── Data entries
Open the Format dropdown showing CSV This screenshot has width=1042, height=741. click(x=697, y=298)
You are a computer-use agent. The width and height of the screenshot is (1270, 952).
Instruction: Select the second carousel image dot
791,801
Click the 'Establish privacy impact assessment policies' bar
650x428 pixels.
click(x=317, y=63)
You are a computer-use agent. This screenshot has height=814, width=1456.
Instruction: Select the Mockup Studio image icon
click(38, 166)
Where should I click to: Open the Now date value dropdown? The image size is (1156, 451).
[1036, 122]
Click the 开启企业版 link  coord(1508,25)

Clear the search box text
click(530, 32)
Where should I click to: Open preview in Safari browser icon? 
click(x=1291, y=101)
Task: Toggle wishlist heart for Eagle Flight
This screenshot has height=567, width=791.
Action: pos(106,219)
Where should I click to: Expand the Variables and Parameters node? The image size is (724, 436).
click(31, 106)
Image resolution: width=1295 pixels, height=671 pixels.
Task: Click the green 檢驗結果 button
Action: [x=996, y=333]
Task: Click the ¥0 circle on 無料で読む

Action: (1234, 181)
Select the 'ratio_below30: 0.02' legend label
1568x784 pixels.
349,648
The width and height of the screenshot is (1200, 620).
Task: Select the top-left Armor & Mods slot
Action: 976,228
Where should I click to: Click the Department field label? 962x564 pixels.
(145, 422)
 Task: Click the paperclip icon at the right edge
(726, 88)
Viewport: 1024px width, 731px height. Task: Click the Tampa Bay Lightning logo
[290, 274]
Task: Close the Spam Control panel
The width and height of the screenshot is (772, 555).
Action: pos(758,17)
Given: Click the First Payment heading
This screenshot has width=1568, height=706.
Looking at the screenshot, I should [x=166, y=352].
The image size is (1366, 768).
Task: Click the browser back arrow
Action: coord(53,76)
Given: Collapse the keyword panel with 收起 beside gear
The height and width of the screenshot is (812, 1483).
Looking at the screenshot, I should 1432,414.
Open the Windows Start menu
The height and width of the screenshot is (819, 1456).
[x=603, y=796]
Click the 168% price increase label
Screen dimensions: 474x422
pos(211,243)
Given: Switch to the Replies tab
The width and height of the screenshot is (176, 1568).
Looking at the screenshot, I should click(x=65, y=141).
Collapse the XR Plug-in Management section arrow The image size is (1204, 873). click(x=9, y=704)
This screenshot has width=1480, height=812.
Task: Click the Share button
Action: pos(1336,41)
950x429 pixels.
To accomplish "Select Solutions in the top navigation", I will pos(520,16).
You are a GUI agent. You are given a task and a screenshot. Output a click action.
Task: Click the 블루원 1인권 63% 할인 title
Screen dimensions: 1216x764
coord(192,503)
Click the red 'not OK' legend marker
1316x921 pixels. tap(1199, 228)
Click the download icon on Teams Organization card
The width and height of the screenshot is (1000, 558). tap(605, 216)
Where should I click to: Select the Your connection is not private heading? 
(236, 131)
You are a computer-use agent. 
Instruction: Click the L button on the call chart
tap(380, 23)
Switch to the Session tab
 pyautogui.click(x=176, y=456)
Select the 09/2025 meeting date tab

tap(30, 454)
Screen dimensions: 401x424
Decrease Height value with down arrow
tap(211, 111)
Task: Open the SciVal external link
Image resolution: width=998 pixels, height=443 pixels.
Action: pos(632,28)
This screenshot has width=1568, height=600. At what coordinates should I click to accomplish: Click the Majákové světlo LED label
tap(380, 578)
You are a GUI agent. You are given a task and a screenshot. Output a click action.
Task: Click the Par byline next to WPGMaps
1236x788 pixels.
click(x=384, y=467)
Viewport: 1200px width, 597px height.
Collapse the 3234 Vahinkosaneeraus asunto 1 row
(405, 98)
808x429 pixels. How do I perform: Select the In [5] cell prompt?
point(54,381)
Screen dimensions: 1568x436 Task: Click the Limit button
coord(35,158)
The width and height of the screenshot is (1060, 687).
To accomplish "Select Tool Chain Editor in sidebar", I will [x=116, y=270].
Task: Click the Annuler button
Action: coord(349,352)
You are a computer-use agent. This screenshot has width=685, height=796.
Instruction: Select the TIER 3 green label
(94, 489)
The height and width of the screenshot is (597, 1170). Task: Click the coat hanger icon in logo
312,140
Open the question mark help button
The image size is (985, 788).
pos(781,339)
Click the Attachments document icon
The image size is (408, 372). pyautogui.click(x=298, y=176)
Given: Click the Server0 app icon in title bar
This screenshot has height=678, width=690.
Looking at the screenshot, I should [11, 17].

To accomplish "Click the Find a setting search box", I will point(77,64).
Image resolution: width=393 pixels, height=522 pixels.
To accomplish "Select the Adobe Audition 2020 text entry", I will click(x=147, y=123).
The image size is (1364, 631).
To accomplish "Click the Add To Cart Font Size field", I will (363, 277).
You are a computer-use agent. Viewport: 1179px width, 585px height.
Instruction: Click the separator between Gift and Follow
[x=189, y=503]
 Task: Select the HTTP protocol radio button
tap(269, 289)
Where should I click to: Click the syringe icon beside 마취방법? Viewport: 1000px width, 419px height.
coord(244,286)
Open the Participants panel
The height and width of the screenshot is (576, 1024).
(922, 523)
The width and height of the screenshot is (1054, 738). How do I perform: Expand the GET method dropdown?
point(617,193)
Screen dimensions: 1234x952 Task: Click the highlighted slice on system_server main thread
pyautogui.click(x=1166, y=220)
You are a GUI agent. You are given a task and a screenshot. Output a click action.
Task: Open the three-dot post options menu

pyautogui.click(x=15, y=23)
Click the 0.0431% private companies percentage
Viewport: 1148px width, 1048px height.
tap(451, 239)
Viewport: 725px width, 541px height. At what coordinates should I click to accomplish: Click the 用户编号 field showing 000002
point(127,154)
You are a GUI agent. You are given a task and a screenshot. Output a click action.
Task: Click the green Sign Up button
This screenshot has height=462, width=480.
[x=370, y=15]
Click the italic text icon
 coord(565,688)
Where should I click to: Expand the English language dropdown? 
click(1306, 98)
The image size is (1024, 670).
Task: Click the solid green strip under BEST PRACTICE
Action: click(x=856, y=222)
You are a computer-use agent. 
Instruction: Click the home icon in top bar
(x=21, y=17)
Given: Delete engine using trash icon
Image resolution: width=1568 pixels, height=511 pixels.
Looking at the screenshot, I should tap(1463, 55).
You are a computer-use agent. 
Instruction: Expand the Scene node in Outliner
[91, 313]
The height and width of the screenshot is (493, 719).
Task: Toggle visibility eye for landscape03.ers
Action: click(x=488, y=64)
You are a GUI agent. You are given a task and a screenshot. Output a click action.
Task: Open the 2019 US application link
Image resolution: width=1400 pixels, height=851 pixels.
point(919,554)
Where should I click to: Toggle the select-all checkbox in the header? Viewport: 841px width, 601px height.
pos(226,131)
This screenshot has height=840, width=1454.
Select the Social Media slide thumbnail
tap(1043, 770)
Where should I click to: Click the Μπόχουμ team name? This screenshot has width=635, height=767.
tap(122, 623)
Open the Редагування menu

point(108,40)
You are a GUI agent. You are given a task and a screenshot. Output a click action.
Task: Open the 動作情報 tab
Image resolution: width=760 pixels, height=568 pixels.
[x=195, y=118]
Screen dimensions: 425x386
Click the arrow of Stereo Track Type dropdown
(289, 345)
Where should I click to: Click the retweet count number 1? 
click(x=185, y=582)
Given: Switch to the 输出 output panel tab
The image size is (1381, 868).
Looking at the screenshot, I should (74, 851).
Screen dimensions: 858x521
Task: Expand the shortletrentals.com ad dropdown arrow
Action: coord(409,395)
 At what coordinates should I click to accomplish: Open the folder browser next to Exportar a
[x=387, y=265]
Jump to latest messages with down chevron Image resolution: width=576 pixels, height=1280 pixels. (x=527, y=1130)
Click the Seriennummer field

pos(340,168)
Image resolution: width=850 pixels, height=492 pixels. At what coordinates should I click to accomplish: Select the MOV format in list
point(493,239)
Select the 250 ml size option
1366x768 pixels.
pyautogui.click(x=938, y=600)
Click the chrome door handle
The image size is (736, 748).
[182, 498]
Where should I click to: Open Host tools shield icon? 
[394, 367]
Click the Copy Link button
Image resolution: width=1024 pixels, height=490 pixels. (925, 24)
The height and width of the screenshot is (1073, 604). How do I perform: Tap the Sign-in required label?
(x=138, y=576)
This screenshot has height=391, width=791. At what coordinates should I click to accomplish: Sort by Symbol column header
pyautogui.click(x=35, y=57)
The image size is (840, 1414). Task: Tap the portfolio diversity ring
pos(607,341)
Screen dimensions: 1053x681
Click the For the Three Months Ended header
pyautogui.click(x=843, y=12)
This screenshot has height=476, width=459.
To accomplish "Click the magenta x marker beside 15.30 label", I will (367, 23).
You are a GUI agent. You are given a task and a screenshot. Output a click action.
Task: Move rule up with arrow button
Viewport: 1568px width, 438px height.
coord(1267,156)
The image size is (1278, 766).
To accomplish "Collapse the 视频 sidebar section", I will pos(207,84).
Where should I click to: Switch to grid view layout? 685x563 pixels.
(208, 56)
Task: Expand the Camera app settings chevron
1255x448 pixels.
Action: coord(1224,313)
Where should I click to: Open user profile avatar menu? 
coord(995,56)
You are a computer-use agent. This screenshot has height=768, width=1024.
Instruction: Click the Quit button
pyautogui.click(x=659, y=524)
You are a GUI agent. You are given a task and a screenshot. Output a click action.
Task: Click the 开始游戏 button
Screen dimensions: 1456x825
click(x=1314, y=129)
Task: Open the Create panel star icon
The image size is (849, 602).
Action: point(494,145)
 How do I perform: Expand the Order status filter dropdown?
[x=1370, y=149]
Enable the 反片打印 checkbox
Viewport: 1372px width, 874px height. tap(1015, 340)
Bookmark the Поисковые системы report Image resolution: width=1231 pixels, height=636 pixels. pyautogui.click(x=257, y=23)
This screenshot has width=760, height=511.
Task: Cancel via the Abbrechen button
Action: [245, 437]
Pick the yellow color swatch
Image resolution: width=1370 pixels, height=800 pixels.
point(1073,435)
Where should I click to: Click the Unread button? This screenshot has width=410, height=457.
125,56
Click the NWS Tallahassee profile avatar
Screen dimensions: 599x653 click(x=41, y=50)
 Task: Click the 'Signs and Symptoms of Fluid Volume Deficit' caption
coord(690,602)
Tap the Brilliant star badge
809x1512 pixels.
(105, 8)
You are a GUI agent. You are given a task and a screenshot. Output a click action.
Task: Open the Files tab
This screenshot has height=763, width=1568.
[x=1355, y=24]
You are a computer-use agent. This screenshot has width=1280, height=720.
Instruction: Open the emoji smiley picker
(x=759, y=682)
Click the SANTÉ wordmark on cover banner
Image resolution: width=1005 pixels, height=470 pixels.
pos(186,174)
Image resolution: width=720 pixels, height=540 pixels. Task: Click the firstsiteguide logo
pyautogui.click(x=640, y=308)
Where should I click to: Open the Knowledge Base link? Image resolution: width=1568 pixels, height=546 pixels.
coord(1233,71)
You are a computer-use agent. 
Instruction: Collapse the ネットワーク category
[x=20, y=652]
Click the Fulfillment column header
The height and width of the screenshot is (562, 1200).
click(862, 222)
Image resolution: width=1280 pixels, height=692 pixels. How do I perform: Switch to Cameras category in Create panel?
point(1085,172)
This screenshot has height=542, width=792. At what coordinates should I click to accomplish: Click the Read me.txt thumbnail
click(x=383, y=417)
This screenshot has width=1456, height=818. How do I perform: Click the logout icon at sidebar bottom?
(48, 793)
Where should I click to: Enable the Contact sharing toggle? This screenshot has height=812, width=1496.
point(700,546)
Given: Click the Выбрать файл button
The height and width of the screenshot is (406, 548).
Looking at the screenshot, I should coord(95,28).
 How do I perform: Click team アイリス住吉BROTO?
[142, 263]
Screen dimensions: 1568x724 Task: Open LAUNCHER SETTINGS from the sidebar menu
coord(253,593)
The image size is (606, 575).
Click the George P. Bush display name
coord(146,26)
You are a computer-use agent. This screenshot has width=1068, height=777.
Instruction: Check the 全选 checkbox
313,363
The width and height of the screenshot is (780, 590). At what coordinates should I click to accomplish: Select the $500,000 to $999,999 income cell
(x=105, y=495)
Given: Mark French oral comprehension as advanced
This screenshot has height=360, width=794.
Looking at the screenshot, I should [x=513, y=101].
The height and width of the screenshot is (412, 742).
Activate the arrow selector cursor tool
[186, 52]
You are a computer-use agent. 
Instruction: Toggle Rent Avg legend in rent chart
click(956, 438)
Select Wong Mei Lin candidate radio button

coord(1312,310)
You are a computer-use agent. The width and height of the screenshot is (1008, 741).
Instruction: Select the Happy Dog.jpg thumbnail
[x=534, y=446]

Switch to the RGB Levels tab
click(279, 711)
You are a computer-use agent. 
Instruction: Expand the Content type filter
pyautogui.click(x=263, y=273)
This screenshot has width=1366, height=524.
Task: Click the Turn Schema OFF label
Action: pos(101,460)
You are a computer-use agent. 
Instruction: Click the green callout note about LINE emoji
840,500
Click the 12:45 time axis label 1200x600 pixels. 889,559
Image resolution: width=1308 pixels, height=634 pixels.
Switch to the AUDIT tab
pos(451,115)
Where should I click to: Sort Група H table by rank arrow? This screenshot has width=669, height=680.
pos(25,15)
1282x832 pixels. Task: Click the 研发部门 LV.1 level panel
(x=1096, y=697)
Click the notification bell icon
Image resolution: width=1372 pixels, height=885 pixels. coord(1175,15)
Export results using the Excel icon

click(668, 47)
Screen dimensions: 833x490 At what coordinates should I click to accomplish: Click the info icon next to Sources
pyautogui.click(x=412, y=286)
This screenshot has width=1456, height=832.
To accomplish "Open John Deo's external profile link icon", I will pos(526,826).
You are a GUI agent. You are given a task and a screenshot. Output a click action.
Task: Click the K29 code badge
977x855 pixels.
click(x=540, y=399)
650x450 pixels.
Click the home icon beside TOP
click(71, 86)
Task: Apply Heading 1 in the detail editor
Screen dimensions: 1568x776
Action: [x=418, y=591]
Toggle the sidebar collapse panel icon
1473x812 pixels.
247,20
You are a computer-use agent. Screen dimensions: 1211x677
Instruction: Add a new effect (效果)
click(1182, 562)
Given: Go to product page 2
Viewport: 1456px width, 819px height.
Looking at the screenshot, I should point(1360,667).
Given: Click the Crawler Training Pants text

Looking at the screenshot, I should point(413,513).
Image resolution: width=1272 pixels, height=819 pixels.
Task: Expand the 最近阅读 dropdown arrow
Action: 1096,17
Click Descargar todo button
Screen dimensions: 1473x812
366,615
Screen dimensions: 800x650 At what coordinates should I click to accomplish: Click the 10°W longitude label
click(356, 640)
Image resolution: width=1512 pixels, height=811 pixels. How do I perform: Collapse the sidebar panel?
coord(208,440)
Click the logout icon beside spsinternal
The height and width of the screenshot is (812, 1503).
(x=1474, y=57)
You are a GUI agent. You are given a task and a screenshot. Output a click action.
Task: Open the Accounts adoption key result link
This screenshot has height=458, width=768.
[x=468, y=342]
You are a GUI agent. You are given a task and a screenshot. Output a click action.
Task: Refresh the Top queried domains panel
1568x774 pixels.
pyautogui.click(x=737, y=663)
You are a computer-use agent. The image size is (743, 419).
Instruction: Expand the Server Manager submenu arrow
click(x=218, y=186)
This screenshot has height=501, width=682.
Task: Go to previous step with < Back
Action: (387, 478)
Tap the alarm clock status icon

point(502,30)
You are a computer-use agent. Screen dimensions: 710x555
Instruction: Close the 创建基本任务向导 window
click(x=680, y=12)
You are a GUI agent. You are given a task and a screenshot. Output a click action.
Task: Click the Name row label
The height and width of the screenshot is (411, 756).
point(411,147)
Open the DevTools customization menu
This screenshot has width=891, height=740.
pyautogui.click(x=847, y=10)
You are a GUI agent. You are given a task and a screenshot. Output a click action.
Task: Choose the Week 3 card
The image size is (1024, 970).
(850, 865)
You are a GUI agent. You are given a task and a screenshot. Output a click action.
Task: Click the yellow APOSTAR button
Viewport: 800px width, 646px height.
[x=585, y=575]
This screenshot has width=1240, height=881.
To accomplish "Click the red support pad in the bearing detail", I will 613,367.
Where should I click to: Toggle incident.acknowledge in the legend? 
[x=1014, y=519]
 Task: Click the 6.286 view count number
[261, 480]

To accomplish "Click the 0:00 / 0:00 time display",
────
§ **Problem description**
Rewrite the data from the line with "Where should I click to: Sort" to the line with "click(668, 47)", swapping "notification bell icon" for "alert bell icon" and leaving everything else unchanged.

§ **The reply**
Where should I click to: Sort Група H table by rank arrow? This screenshot has width=669, height=680.
pos(25,15)
1282x832 pixels. Task: Click the 研发部门 LV.1 level panel
(x=1096, y=697)
Click the alert bell icon
Image resolution: width=1372 pixels, height=885 pixels. coord(1175,15)
Export results using the Excel icon

click(668, 47)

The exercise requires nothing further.